A questo punto vedremo il programma per la configurazione del kernel.
Si tratta di abilitare o meno le varie voci suddivise in sezioni e
sottosezioni.
Generalmente e' possibile abilitare una funzionalita' in modalita' built-in
oppure tramite modulo.La modalita' built-in consiste che la funzionalita' viene
caricata staticamente al momento del caricamento del kernel.
Modalita' modulo significa che la funzionalita' puo' essere caricata o rimossa
dal kernel mentre esso e' in esecuzione.
Durante la configurazione del kernel, si consiglia di non inserire tutte le
voci necessarie in modalita built-in o module.
Questo comporterebbe la creazione di un kernel monolitico o modulare, ognuno
dei quali ha vantaggi e svantaggi.
Il kernel monolitico ha tutto incluso, quindi non necessita del caricamento di
moduli per periferiche, o altro, quindi piu comodo, il suo svantaggio sta nel
fatto che avendo un kernel monolitico predisposto per molte periferiche,device
o altro, si va a creare un kernel pesante, il che potrebbe influire sulle
prestazioni della computer.
Un kernel modulare, invece, segue un procedimento di creazione dell'immagine,
simile al kernel monolitico.

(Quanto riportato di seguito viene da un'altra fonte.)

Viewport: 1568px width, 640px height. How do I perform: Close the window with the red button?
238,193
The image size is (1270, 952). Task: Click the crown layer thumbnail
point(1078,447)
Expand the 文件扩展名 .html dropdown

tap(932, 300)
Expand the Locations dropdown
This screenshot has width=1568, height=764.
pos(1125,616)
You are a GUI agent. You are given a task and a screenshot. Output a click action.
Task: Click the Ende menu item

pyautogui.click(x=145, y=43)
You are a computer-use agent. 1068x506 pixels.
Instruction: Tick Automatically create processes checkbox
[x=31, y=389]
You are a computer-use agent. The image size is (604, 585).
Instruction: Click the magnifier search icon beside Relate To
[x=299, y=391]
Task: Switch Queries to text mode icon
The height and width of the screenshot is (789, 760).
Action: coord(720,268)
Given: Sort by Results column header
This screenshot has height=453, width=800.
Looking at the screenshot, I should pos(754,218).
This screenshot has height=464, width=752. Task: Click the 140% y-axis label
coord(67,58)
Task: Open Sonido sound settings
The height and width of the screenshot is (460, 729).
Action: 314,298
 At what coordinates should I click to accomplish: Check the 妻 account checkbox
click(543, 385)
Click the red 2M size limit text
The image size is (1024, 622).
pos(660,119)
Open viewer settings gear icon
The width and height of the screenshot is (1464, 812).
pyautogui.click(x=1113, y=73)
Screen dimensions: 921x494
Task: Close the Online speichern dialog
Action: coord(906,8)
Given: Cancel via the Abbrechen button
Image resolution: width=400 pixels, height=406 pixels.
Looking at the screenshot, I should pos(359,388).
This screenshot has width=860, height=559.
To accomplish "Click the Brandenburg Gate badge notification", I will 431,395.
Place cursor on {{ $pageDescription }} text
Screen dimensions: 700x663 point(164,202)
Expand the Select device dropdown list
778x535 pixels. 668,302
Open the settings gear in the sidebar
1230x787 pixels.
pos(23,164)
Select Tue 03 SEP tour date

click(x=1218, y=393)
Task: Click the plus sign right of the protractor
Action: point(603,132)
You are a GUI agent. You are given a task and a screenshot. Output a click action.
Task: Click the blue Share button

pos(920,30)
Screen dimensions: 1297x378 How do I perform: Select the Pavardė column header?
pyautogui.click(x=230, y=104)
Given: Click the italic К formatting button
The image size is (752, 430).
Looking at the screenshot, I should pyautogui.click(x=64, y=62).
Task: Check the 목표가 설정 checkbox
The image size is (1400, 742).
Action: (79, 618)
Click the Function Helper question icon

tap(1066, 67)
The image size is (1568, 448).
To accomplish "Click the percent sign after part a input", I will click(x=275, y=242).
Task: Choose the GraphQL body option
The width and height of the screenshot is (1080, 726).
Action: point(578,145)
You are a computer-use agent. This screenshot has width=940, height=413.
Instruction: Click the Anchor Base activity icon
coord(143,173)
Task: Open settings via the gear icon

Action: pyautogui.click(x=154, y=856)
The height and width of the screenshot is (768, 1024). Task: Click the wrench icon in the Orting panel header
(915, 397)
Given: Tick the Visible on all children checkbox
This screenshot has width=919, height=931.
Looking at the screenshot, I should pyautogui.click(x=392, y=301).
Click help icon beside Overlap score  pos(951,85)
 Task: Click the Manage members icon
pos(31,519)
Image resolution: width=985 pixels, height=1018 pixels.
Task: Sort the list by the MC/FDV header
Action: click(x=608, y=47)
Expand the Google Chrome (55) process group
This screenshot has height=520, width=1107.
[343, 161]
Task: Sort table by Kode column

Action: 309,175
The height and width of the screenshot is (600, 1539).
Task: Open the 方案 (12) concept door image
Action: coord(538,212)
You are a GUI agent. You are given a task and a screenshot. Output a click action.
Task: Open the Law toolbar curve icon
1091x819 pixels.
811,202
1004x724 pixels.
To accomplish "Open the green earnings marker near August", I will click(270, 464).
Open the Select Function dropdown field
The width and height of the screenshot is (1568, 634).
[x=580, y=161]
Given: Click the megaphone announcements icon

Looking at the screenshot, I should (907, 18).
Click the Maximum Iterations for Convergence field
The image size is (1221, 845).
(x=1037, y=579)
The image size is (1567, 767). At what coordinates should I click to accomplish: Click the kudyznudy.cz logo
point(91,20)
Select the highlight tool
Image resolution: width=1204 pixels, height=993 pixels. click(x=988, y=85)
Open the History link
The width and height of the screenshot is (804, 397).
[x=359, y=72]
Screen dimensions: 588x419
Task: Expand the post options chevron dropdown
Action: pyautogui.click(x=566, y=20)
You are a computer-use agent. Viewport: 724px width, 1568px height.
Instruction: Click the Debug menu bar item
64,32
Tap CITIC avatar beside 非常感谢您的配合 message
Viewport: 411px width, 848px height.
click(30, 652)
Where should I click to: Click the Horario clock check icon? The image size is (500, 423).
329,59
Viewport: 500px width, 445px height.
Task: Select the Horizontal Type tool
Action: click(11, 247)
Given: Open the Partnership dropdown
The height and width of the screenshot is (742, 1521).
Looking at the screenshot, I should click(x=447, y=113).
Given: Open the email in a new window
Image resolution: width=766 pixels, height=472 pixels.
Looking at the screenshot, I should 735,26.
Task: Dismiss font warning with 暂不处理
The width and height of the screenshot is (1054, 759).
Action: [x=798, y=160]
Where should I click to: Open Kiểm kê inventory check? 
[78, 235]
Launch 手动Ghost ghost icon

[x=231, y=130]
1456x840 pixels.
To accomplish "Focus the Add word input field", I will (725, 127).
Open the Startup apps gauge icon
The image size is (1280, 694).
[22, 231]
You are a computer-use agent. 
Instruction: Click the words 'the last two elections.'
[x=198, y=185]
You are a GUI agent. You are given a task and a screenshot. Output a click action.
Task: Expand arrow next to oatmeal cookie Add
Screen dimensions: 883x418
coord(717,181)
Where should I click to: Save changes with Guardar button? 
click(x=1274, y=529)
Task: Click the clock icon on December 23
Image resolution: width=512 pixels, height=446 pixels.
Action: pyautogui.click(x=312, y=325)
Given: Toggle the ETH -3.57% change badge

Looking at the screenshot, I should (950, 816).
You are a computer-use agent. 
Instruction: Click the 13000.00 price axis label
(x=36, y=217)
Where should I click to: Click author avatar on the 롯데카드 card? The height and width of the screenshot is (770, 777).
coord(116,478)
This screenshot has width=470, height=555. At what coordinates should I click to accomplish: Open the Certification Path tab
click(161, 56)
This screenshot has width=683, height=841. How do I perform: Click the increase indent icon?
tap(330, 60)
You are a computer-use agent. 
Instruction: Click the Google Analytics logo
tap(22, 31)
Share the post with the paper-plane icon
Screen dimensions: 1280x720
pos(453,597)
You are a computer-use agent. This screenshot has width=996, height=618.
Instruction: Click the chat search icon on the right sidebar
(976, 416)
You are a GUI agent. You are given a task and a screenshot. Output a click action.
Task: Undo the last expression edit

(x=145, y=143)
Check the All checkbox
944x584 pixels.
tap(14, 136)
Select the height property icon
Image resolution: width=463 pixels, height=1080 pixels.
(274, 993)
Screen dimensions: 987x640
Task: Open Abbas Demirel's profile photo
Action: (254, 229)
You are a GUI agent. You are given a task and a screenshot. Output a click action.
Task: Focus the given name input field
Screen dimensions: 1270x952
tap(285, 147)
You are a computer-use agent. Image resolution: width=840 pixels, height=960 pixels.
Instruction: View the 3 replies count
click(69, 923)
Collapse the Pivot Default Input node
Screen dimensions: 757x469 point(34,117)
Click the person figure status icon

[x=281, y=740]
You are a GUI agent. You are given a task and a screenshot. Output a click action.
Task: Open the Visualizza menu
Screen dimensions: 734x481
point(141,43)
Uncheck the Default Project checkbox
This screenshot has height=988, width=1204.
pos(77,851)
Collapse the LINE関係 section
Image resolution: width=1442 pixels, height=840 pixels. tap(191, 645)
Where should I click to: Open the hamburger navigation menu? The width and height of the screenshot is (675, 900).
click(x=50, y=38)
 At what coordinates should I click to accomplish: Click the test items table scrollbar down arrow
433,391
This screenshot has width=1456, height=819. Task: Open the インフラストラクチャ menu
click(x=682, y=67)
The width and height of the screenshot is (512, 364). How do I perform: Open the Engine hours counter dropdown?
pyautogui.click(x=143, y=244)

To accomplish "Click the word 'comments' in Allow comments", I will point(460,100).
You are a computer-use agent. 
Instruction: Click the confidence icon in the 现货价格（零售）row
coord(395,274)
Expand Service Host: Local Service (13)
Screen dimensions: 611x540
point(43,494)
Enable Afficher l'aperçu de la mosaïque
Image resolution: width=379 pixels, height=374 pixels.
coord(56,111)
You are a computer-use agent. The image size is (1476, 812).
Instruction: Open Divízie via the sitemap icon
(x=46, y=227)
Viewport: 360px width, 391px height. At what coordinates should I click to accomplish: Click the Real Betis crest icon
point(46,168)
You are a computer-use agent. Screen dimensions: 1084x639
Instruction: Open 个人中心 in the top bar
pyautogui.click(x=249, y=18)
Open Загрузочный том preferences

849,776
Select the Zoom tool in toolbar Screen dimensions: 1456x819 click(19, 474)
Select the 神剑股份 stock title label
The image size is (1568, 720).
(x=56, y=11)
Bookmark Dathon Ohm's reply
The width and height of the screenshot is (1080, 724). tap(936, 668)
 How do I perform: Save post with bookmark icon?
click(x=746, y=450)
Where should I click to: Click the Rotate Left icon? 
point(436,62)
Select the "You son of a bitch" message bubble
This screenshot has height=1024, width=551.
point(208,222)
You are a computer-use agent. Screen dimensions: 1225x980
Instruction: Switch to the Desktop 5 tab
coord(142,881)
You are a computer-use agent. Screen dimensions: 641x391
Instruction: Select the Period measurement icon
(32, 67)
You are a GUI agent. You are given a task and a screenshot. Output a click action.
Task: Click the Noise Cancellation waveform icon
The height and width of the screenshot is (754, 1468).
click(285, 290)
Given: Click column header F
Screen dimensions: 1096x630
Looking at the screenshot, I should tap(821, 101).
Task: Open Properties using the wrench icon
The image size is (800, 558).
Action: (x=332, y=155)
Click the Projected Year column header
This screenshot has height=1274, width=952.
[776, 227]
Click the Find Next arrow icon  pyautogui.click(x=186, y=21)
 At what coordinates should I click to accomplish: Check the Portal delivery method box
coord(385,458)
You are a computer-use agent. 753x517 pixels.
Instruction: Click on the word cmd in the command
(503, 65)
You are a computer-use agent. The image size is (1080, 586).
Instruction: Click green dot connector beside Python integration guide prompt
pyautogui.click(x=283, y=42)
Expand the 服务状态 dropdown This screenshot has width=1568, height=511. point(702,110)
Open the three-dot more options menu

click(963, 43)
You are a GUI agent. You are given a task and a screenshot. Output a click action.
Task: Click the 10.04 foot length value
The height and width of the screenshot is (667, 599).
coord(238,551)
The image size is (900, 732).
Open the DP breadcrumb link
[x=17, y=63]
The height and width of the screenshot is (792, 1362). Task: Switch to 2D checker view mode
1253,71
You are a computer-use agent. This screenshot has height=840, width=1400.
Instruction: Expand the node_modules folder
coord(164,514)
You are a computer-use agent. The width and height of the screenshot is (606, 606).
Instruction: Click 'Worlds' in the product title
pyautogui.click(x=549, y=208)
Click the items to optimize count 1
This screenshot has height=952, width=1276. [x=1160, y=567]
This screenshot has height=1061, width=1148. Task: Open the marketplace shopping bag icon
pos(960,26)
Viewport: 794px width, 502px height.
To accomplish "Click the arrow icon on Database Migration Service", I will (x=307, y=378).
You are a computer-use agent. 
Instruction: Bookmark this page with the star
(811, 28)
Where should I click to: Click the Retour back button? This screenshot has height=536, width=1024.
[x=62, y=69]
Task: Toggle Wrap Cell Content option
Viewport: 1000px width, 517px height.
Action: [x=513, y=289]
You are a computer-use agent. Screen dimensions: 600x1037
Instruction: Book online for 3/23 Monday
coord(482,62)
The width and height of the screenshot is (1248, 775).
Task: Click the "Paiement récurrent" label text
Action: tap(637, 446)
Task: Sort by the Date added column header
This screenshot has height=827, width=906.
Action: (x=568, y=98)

Il vantaggio del kernel modulare, a differenza del
monolitico, permette di attivare e disattivare moduli mentre il kenrnel e' in
esecuzione, come citato precedentemente, e presenta un immagine piu snella. Lo
svantaggio maggiore sta nel fatto che un kernel modulare è fonte di molteplici
errori per incompatibilita' tra moduli.
Il consiglio per i meno esperti è di creare un kernel che non sia ne modulare,
ne monolitico, per evitare problemi vari, e di selezionare solamente le voci
necessarie.
Le prime ricompilazioni del kernel saranno dure :) ma con il passar del tempo,
con l'acquisizione dell'esperienza necessaria, sarete in grado di creare una
configurazione perfetta per la vostra macchina.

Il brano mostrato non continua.